++++ Listed entries
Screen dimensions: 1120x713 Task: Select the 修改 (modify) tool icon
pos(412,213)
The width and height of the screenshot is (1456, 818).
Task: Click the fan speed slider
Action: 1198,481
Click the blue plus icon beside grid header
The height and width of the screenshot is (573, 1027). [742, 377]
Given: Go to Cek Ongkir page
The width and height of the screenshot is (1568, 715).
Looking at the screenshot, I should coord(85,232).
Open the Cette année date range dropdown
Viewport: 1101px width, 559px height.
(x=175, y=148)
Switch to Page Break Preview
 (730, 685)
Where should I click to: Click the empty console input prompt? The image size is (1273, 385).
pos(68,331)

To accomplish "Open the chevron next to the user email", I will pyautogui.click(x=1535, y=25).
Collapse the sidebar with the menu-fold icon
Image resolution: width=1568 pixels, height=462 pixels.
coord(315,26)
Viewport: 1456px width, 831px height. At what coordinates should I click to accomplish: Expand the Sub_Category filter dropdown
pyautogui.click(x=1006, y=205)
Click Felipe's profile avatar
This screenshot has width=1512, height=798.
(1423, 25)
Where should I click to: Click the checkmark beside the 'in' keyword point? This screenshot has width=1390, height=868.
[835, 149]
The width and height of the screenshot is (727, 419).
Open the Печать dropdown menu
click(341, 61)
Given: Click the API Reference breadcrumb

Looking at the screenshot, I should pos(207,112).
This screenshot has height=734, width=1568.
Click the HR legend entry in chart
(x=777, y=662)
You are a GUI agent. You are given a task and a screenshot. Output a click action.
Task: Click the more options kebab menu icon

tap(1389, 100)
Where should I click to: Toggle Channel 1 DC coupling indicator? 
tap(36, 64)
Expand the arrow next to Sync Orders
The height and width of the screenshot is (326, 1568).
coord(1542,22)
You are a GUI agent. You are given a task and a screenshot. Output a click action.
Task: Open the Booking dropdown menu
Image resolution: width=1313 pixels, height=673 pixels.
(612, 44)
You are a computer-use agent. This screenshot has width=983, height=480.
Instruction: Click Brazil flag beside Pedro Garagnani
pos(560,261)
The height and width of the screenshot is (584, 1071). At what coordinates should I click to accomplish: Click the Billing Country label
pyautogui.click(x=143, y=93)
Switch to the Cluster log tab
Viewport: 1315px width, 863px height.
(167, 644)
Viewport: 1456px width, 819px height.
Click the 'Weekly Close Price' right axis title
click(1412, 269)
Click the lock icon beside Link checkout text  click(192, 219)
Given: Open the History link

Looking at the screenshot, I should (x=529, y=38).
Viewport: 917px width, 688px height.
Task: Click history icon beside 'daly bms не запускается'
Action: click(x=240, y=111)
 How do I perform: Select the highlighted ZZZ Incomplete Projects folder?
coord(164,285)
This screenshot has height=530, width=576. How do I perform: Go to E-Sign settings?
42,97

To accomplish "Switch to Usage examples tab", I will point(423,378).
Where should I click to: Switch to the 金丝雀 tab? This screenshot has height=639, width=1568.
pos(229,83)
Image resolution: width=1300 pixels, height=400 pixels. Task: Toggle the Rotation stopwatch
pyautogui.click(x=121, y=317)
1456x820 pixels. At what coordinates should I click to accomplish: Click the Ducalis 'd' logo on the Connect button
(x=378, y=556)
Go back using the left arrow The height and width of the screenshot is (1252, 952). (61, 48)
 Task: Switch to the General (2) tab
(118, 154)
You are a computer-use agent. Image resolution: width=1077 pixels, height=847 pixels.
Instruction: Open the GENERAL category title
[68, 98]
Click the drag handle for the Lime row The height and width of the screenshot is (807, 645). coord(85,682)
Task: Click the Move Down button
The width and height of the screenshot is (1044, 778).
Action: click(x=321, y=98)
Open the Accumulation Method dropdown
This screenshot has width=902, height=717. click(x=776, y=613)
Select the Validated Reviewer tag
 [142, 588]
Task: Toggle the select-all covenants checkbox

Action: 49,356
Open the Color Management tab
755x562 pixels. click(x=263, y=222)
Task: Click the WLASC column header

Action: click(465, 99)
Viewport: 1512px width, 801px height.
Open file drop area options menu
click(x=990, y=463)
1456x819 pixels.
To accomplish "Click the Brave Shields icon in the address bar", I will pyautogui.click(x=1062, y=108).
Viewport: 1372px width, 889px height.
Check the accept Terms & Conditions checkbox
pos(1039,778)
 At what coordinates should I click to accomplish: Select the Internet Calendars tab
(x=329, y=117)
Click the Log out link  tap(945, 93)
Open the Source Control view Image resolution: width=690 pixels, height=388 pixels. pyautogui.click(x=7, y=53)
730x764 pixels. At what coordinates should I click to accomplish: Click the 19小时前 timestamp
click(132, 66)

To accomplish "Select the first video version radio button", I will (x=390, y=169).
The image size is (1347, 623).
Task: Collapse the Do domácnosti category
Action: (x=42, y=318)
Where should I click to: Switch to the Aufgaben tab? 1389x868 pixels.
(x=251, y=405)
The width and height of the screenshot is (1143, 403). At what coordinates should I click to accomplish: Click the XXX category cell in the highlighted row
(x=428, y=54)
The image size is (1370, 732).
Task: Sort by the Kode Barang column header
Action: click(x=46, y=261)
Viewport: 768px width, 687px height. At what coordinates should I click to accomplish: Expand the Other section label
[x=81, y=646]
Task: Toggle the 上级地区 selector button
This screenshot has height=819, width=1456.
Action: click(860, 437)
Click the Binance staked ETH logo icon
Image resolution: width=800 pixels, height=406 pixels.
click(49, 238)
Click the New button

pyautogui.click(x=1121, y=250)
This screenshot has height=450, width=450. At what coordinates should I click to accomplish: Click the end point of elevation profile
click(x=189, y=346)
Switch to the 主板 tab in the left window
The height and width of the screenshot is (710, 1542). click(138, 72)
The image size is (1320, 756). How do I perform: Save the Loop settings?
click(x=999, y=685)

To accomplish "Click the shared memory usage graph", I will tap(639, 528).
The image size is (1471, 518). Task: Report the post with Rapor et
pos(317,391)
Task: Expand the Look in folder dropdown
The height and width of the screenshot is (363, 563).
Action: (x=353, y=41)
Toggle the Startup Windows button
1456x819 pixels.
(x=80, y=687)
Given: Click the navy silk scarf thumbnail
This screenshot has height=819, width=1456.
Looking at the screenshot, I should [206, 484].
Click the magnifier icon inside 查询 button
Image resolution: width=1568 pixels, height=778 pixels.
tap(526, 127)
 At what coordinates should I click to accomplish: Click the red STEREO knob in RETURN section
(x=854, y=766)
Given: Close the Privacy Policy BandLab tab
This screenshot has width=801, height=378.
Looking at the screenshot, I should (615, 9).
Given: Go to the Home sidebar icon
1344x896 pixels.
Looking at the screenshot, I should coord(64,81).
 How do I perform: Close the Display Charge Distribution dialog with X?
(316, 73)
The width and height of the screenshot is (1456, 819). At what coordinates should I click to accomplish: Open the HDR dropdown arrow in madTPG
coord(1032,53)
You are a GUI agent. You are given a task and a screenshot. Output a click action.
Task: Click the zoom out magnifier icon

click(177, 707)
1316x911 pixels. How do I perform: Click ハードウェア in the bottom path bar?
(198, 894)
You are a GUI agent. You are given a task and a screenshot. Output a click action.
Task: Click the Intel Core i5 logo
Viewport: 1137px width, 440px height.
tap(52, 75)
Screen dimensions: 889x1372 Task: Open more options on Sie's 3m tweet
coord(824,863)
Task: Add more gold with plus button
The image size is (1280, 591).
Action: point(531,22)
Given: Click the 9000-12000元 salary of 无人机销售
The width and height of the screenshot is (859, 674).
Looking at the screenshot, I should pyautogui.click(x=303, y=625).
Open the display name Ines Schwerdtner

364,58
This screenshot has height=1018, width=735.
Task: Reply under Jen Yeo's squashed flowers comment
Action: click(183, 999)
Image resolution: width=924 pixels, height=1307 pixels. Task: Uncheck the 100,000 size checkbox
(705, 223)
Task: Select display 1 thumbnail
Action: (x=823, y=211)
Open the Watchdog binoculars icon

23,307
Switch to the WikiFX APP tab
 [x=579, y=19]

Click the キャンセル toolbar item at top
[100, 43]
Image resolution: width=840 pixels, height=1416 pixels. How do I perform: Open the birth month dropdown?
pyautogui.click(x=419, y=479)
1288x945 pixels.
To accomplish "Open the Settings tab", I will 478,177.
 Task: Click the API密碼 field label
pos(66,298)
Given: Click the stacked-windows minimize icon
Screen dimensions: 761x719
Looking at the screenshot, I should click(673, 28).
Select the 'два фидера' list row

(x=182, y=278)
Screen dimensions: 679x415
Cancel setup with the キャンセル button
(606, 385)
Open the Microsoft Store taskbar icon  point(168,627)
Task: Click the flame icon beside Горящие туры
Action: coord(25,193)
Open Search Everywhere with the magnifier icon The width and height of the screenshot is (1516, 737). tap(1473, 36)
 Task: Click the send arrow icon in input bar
++++++++
■ Task to complete
Return lines from the start of the records through the line that contains "Action: 1198,481", inclusive, reproducing them exactly.

■ Final result
Screen dimensions: 1120x713 Task: Select the 修改 (modify) tool icon
pos(412,213)
The width and height of the screenshot is (1456, 818).
Task: Click the fan speed slider
Action: 1198,481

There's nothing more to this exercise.